Plusieurs jours s’écoulèrent ainsi ; il n’aurait pu dire combien et ne se souciait point de le savoir. Et puis il en vint un où il se passa quelque chose ; cela se passa pendant que le soleil brillait au ciel, en présence d’êtres quelconques, et Tonio Kröger n’en éprouva pas même un extraordinaire étonnement.
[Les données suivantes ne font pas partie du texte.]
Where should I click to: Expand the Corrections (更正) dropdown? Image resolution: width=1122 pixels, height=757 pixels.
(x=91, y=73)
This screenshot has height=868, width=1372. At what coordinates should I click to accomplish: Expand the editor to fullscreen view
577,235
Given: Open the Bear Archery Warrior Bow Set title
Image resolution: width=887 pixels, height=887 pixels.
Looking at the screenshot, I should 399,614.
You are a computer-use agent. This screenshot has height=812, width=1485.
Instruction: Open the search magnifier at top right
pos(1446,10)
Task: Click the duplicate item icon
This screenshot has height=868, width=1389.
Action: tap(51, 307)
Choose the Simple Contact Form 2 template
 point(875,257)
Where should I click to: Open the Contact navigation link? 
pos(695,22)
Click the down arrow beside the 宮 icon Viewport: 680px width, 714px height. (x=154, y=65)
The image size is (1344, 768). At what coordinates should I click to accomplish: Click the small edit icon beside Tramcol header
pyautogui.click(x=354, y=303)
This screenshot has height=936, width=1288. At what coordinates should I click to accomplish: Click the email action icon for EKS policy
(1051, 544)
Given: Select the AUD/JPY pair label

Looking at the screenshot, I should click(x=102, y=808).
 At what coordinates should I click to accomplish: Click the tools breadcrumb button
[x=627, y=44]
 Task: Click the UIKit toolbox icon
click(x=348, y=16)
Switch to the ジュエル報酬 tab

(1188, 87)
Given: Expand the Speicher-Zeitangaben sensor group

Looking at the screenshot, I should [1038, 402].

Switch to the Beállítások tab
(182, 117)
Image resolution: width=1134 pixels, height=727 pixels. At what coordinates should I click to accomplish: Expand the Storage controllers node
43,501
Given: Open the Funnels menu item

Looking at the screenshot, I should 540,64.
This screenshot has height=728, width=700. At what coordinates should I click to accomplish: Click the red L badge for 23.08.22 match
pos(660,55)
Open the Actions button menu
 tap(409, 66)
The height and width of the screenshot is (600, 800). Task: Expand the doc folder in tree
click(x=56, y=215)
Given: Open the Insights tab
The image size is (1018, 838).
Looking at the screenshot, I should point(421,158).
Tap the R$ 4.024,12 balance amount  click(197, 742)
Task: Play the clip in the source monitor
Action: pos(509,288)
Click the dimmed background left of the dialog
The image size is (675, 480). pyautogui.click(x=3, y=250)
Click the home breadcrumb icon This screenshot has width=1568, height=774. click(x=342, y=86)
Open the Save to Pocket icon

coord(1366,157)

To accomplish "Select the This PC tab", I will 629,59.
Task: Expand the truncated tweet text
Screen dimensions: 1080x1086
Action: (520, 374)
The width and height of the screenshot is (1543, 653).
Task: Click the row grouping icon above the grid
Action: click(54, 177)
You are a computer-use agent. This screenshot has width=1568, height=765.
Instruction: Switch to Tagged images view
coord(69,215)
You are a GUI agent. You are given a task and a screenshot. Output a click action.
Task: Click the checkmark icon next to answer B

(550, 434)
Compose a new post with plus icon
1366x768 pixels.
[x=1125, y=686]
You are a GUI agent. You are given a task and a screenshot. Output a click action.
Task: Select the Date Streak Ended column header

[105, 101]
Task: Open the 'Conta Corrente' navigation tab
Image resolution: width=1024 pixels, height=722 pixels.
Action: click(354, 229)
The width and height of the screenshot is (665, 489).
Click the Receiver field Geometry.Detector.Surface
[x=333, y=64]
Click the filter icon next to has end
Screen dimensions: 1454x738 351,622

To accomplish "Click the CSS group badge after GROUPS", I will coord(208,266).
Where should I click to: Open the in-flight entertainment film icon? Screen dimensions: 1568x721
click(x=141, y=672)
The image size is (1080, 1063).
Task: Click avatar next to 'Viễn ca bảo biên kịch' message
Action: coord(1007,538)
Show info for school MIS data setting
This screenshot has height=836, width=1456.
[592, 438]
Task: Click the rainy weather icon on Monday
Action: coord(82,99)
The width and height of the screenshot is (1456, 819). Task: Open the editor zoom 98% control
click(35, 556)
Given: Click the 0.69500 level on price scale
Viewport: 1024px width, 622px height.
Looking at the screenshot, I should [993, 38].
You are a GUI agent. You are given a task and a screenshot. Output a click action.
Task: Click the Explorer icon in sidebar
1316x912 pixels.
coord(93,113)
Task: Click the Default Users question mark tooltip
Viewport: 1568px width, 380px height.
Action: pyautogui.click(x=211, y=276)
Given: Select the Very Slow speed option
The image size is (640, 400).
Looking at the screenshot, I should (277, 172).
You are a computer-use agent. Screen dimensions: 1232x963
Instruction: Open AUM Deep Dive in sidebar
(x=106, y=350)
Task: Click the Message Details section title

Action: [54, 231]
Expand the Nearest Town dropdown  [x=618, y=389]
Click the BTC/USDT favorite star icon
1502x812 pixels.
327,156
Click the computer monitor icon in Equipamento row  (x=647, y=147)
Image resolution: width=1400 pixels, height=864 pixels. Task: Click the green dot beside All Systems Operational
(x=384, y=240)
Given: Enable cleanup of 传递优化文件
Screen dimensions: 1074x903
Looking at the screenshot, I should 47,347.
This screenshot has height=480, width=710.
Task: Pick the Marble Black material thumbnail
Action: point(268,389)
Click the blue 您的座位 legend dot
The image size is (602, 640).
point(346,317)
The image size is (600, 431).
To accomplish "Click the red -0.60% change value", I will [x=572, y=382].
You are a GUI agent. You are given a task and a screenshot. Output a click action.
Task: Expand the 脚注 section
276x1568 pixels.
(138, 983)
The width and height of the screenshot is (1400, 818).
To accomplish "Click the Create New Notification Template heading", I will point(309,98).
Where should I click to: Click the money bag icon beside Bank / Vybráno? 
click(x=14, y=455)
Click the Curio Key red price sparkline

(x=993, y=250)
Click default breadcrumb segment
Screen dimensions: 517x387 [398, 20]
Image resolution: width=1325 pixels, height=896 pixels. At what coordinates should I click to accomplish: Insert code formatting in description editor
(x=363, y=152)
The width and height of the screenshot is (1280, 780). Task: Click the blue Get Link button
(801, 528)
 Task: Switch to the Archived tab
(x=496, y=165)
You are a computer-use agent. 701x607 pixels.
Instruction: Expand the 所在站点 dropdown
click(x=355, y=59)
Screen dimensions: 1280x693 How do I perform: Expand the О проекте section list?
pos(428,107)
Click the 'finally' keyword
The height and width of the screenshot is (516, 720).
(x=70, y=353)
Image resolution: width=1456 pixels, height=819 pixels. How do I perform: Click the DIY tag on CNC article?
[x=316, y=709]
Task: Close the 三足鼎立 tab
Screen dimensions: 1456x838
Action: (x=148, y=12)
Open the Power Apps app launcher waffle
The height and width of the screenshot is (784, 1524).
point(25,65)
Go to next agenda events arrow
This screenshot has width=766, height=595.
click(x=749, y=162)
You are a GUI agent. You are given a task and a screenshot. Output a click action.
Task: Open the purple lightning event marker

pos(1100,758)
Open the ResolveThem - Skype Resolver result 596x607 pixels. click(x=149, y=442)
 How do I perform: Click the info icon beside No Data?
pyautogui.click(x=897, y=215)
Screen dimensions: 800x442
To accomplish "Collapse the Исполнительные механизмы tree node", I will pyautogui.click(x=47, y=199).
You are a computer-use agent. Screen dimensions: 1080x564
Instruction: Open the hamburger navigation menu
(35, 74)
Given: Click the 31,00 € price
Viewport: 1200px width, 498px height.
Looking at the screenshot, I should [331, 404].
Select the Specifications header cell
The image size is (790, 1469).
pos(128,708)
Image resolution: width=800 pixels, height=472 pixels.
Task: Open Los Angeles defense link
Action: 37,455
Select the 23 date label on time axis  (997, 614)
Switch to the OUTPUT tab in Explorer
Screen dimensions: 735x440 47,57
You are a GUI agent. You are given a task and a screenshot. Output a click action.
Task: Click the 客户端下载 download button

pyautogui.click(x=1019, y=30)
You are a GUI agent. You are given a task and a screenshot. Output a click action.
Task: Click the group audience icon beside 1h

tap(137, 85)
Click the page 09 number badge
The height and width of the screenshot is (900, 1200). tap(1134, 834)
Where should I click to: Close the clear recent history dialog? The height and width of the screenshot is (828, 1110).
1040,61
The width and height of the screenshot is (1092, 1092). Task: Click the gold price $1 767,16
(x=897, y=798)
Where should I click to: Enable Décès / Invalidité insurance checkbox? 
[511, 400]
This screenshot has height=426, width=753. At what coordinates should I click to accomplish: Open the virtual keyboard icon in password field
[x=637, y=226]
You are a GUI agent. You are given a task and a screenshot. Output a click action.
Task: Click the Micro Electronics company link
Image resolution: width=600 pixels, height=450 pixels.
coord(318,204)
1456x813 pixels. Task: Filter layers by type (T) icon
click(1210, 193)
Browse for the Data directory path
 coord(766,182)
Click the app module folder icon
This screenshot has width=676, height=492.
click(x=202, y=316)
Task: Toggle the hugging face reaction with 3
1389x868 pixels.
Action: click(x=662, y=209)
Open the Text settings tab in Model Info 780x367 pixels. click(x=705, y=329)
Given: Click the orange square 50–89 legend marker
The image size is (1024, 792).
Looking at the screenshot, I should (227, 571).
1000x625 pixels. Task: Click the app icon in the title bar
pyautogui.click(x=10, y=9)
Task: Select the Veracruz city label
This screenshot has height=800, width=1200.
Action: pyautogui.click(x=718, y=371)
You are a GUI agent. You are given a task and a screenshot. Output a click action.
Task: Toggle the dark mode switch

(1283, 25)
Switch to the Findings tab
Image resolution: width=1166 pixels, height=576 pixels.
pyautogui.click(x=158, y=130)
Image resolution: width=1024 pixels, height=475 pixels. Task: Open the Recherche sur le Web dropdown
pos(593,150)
Dès l’aube, ce jour eut un caractère de fête et d’enchantement. Tonio Kröger se réveilla très tôt et tout à fait brusquement, surgit du sommeil en proie à un vague et subtil effroi, et crut avoir devant ses yeux un prodige, une illumination magique et féerique. Sa chambre, dont la porte vitrée et le balcon étaient tournés vers le Sund, et qu’un mince rideau de gaze blanche partageait en salon et chambre à coucher, avait un papier de couleur tendre et des meubles légers et clairs, de sorte qu’elle offrait toujours un aspect lumineux et agréable. Mais en ce moment ses yeux brouillés de sommeil la voyaient transfigurée et illuminée d’une façon irréelle, complètement baignée dans une lumière rose, inexprimablement vaporeuse et charmante, qui dorait les meubles et les murailles, et transformait le rideau de gaz en un rouge et doux embrasement… Tonio Kröger fut longtemps avant de comprendre ce qui se passait. Mais lorsqu’il regarda dehors, à travers la porte vitrée, il vit que le soleil se levait.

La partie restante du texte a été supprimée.